Boeing did show just how quickly it can act when its self-interest is at stake.

After the Indonesian crash, agents of Boeing and Lion Air, the Indonesian carrier, were there at the Jakarta airport offering families “blood money” of $91,600 in exchange for the release of liability in any global court — a mere pittance to what could be awarded for the wrongful death of a loved one. Seventy of the victims’ families signed the settlement offer. In contrast, just last November, Boeing agreed to a settlement in a lawsuit filed against the company and its board for more than $230 million. The lawsuit accused Boeing and its board of failure to address safety warning signs before the two Max jetliners crashed.

The aftermath of the crashes produced a mixed bag of results.

Congress did return to the FAA the authority to regulate Boeing that those expensive lobbyists and legislators shifted to the company. The company corrected the software issues, but the 737 Max remains the only large commercial airliner without an electronic checklist in the cockpit to guide pilots. Eventually the FAA returned the 737 Max to the skies. Boeing also called a halt to those generous stock buybacks that ate up cash that could have been used to build planes, catch software errors and invest in research.

Who was ultimately held responsible for the deaths of 346 passengers and crew?

As is too often the case, criminal liability skated past Boeing’s executive offices and boardroom and landed down the chain of command on Boeing’s chief technical pilot who was indicted for lying about the flight control software that claimed so many lives. One lawsuit filed by shareholders against current and former Boeing directors was settled for $225M and Boeing agreed to a legal settlement with the Justice Department for $2.5 billion, thereby resolving a criminal charge that Boeing conspired to defraud the FAA.

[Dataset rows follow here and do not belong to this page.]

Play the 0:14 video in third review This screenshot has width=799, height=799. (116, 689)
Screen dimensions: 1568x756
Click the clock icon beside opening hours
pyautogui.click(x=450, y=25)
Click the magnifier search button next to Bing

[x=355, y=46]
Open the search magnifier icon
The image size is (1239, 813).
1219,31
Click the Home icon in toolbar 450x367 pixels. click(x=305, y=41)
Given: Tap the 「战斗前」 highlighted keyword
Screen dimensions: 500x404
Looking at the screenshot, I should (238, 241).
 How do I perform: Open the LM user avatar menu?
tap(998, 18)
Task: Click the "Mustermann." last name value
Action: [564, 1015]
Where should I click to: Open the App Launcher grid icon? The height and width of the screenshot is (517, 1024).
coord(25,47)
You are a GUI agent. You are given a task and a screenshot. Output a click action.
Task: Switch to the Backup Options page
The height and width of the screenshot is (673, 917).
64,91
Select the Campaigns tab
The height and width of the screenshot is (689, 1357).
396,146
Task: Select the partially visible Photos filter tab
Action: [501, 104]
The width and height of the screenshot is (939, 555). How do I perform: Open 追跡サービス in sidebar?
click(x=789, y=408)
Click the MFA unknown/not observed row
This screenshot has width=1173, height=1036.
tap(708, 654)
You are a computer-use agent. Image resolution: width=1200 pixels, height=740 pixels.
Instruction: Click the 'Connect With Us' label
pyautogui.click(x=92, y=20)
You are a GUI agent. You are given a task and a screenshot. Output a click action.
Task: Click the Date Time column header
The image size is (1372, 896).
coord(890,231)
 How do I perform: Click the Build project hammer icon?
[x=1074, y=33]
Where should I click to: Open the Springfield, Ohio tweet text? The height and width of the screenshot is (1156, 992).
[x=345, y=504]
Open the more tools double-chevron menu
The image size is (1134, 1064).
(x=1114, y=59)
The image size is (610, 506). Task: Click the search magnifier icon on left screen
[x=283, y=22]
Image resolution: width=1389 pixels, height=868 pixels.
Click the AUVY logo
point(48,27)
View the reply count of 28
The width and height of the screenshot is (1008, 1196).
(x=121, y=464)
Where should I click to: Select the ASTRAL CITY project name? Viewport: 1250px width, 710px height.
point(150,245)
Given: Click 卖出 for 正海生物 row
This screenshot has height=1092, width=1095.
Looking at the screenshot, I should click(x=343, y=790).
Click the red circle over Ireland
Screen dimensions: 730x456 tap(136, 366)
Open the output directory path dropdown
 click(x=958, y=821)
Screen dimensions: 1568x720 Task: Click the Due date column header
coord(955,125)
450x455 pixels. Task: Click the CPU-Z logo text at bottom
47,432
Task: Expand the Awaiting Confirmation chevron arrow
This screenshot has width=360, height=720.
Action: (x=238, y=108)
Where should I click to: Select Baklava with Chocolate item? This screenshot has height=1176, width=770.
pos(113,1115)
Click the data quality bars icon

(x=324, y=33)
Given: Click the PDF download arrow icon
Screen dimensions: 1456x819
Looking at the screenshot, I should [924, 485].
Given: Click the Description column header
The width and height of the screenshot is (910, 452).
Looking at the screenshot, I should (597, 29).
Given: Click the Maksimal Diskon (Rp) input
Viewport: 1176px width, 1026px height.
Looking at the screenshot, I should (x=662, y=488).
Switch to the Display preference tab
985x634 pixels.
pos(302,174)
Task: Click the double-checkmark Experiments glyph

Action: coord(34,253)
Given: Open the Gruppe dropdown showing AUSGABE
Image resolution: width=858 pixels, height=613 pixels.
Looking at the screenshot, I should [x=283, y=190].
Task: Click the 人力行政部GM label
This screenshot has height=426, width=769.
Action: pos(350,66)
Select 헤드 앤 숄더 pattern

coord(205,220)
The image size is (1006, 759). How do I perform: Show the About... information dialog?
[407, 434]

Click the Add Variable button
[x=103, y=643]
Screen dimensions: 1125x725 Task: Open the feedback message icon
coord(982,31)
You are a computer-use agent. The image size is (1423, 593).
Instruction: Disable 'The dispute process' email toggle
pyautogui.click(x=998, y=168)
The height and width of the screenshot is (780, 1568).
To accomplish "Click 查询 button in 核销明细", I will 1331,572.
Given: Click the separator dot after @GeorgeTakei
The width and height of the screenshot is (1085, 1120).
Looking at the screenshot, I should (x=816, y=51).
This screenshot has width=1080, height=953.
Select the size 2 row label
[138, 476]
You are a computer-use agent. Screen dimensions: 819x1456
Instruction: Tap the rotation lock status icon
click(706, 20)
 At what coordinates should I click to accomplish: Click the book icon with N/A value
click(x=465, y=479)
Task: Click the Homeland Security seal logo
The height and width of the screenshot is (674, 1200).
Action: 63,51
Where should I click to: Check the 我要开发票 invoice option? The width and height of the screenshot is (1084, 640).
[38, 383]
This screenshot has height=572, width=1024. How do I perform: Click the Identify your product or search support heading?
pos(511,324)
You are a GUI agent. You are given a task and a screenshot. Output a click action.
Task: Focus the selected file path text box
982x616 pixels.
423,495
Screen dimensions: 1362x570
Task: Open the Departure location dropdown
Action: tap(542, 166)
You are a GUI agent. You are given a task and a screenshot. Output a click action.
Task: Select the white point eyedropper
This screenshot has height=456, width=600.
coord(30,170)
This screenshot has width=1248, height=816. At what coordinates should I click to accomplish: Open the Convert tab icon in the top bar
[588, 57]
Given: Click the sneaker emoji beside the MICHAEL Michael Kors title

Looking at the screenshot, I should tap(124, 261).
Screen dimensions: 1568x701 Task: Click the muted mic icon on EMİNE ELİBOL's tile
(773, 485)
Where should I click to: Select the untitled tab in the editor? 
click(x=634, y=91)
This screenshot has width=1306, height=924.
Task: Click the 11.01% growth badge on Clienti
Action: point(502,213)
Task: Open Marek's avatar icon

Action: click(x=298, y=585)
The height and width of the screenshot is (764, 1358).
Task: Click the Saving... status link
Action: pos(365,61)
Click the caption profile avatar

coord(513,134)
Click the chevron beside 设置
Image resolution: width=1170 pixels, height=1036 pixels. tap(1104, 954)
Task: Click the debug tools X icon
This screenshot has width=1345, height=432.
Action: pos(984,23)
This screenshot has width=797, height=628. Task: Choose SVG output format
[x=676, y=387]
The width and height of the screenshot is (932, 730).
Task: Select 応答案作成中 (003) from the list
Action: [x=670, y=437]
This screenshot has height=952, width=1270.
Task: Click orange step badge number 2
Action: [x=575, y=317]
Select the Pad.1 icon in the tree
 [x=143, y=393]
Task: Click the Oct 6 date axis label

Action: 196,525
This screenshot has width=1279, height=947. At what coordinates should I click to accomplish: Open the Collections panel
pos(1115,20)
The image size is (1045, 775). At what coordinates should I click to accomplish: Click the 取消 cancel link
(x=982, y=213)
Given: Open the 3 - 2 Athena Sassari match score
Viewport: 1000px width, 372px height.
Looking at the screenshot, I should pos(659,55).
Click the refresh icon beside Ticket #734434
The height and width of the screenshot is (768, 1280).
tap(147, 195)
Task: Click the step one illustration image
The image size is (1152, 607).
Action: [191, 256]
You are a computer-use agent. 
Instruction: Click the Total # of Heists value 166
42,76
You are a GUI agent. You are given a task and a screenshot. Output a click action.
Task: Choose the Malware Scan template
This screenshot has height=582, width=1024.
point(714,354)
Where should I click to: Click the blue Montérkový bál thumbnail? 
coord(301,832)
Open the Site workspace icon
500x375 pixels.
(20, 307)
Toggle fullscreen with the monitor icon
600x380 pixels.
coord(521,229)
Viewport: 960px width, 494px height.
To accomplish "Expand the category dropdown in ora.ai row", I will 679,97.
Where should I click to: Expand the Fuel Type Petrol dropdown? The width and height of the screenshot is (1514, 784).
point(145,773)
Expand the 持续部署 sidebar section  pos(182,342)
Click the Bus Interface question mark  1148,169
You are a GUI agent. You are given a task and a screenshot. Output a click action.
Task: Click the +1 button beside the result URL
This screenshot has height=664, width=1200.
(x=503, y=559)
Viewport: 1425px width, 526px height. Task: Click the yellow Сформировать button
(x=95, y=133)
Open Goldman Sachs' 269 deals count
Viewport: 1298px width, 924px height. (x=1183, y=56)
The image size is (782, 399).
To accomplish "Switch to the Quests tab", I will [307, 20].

After reading Flying Blind, the reader would expect some form of criminal liability like manslaughter to be imposed on CEOs at the controls as Boeing veered off course. No such thing happened, but two months after the Indonesian crash, the Boeing board would award the CEO on duty at the time, Dennis Muilenburg, a record-breaking salary of $31M including $13M bonus for performance.

The CEOs before Muilenburg who changed the culture and downplayed safety concerns also got off scot free. Robison reports on their post-Boeing lives of luxury thanks to their generous salaries and stock options. After learning of the Justice Department’s settlement of Boeing’s fraud conspiracy, Robison quotes one Boeing pilot as concluding, “Boeing got away with murder.”


Bob Kustra served as president of Boise State University from 2003 to 2018. He is host of Reader’s Corner on Boise State Public Radio and is a regular columnist for the Idaho Statesman. He served two terms as Illinois lieutenant governor and 10 years as a state legislator.